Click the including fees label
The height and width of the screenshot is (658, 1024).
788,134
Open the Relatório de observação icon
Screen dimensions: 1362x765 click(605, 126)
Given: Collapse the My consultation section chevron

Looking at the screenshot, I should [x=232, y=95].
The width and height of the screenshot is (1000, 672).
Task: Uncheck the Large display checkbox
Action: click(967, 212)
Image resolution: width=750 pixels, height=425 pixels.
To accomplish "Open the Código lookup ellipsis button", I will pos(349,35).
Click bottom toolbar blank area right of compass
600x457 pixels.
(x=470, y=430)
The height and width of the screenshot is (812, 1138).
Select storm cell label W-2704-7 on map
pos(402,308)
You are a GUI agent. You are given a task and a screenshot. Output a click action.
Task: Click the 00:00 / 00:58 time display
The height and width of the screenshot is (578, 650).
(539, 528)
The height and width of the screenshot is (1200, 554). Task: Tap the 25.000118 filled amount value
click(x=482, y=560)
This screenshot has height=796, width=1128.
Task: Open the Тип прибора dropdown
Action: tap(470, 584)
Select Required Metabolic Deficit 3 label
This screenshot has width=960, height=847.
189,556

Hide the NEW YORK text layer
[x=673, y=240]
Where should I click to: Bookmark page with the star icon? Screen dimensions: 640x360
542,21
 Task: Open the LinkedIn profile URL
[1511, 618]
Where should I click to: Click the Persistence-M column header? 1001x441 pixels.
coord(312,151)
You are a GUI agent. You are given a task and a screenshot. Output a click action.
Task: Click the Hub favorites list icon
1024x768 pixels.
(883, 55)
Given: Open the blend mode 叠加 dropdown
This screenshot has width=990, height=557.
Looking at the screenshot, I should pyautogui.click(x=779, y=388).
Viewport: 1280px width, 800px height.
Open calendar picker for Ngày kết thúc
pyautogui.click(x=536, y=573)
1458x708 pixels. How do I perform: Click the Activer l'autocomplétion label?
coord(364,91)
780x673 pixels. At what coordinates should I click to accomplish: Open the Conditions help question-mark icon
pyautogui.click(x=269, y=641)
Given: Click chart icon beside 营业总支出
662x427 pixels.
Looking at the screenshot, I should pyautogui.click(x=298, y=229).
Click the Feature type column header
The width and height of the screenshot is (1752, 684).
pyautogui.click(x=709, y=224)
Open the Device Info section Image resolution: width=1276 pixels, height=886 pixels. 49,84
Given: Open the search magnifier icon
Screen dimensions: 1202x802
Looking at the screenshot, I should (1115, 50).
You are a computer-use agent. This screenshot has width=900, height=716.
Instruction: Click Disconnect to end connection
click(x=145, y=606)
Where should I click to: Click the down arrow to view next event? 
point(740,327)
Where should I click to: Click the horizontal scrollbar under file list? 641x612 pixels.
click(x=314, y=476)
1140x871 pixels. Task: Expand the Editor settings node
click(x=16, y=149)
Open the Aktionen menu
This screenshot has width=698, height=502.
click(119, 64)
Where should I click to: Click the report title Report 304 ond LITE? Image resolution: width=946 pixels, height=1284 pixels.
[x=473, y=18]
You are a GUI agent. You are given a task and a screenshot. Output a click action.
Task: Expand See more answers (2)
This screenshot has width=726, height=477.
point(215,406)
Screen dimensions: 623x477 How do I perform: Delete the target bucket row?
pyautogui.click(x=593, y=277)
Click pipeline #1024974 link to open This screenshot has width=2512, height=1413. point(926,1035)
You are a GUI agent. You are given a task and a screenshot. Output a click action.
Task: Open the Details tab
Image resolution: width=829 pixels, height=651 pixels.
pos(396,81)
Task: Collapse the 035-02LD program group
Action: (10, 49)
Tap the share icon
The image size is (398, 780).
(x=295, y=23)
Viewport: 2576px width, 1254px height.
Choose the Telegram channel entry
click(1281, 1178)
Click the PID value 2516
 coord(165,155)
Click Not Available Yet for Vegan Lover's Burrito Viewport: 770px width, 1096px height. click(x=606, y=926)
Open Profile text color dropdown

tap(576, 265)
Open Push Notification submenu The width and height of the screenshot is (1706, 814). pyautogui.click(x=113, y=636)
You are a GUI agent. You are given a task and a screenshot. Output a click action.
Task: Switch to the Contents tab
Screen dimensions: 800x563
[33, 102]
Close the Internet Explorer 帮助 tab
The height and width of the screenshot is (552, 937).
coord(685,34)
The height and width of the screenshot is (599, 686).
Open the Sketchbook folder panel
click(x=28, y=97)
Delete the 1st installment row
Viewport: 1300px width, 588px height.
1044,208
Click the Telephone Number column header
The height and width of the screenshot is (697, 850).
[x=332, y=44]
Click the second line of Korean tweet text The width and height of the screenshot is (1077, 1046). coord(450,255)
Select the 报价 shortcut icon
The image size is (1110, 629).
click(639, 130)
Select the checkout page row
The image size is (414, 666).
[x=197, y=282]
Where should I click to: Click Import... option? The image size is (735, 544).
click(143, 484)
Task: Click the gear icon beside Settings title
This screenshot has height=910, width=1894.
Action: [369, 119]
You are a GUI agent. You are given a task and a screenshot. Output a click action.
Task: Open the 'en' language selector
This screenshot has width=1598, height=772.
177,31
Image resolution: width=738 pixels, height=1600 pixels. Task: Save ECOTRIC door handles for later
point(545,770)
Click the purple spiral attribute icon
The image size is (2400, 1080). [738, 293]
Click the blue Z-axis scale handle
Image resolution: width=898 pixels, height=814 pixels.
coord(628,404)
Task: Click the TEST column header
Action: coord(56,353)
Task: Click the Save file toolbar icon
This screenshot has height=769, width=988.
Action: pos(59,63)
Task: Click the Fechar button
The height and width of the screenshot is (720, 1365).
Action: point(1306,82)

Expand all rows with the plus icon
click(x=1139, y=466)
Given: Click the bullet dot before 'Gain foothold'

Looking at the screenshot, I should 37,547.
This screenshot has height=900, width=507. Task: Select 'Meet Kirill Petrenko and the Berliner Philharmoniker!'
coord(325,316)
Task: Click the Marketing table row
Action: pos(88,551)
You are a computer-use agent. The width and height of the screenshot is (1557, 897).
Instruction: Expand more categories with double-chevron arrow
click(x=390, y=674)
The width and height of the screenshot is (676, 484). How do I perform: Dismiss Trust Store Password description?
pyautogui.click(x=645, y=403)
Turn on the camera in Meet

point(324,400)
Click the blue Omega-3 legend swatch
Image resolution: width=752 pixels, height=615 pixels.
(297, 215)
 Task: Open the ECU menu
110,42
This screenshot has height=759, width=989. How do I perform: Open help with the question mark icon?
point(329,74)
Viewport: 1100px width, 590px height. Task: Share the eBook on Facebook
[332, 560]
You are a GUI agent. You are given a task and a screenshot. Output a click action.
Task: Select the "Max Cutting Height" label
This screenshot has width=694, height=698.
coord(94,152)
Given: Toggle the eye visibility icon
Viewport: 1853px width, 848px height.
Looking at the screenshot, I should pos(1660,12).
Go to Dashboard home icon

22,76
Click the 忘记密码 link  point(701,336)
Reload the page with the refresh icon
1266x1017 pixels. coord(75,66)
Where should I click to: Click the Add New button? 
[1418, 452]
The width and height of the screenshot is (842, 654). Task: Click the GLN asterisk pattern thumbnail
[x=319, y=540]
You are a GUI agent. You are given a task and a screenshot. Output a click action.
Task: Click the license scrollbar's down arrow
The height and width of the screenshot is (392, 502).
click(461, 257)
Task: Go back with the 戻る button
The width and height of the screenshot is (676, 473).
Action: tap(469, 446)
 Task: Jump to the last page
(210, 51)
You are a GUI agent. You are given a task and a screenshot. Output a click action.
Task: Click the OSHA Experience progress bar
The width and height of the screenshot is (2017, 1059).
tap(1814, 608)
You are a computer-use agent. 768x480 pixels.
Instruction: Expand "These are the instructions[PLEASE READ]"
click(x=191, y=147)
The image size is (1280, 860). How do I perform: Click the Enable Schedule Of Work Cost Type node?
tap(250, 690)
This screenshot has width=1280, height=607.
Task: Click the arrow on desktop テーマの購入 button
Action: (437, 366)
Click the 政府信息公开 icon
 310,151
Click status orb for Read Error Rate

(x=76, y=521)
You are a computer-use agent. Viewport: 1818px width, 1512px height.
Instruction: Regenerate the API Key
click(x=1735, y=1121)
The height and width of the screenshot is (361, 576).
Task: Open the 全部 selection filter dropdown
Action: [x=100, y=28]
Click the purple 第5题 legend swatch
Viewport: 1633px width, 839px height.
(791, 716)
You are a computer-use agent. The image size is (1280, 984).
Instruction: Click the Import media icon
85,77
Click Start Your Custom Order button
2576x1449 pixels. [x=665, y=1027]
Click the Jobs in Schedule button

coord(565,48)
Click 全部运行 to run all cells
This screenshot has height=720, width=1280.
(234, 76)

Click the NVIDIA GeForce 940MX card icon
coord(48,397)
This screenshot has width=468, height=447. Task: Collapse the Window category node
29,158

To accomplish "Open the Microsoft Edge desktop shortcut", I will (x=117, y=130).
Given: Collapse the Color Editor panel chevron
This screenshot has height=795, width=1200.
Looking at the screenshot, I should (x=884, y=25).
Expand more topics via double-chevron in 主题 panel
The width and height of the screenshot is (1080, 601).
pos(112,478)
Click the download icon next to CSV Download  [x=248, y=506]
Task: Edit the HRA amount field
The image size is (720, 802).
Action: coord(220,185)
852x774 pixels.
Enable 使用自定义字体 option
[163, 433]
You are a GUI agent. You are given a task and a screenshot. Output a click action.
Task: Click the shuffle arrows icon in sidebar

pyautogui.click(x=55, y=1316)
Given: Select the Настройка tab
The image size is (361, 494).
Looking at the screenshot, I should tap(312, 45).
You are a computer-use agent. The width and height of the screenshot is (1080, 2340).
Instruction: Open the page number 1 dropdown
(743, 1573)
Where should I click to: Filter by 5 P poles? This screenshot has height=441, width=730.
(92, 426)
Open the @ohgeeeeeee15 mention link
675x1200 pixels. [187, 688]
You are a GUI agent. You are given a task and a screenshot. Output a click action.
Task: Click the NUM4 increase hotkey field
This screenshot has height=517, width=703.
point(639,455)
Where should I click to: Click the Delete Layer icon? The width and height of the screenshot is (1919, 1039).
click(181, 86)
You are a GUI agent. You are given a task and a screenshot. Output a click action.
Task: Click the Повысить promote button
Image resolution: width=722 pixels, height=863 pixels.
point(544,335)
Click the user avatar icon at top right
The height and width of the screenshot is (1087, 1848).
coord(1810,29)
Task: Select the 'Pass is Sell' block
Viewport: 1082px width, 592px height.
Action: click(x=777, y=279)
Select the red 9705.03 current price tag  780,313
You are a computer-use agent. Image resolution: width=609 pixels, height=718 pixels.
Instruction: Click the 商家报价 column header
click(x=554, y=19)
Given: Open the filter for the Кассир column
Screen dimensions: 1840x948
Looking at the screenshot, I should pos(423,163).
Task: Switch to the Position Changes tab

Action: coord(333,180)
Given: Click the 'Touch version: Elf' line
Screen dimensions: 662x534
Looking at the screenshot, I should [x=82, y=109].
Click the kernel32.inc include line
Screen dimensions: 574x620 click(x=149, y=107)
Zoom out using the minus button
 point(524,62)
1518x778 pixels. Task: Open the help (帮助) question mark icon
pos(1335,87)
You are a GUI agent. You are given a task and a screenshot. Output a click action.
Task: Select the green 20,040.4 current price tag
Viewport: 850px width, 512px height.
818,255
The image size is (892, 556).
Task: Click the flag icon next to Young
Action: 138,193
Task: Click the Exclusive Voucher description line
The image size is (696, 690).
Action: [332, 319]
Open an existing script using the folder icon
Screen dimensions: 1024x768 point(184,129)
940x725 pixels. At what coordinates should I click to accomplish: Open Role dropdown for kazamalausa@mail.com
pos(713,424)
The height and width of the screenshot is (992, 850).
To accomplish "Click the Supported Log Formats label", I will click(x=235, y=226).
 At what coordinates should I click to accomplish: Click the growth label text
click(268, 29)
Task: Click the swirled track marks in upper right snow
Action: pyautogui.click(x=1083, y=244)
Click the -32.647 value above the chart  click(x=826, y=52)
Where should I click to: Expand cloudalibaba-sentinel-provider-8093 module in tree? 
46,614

What is being asked = Look above for the line with "Instruction: Click Disconnect" and the line with "Delete the 1st installment row". Write out those two lines and all the lines between them, exactly, and no others.

Written response =
Instruction: Click Disconnect to end connection
click(x=145, y=606)
Where should I click to: Click the down arrow to view next event? 
point(740,327)
Where should I click to: Click the horizontal scrollbar under file list? 641x612 pixels.
click(x=314, y=476)
1140x871 pixels. Task: Expand the Editor settings node
click(x=16, y=149)
Open the Aktionen menu
This screenshot has width=698, height=502.
click(119, 64)
Where should I click to: Click the report title Report 304 ond LITE? Image resolution: width=946 pixels, height=1284 pixels.
[x=473, y=18]
You are a GUI agent. You are given a task and a screenshot. Output a click action.
Task: Expand See more answers (2)
This screenshot has width=726, height=477.
point(215,406)
Screen dimensions: 623x477 How do I perform: Delete the target bucket row?
pyautogui.click(x=593, y=277)
Click pipeline #1024974 link to open This screenshot has width=2512, height=1413. point(926,1035)
You are a GUI agent. You are given a task and a screenshot. Output a click action.
Task: Open the Details tab
Image resolution: width=829 pixels, height=651 pixels.
pos(396,81)
Task: Collapse the 035-02LD program group
Action: (10, 49)
Tap the share icon
The image size is (398, 780).
(x=295, y=23)
Viewport: 2576px width, 1254px height.
Choose the Telegram channel entry
click(1281, 1178)
Click the PID value 2516
 coord(165,155)
Click Not Available Yet for Vegan Lover's Burrito Viewport: 770px width, 1096px height. click(x=606, y=926)
Open Profile text color dropdown

tap(576, 265)
Open Push Notification submenu The width and height of the screenshot is (1706, 814). pyautogui.click(x=113, y=636)
You are a GUI agent. You are given a task and a screenshot. Output a click action.
Task: Switch to the Contents tab
Screen dimensions: 800x563
[33, 102]
Close the Internet Explorer 帮助 tab
The height and width of the screenshot is (552, 937).
coord(685,34)
The height and width of the screenshot is (599, 686).
Open the Sketchbook folder panel
click(x=28, y=97)
Delete the 1st installment row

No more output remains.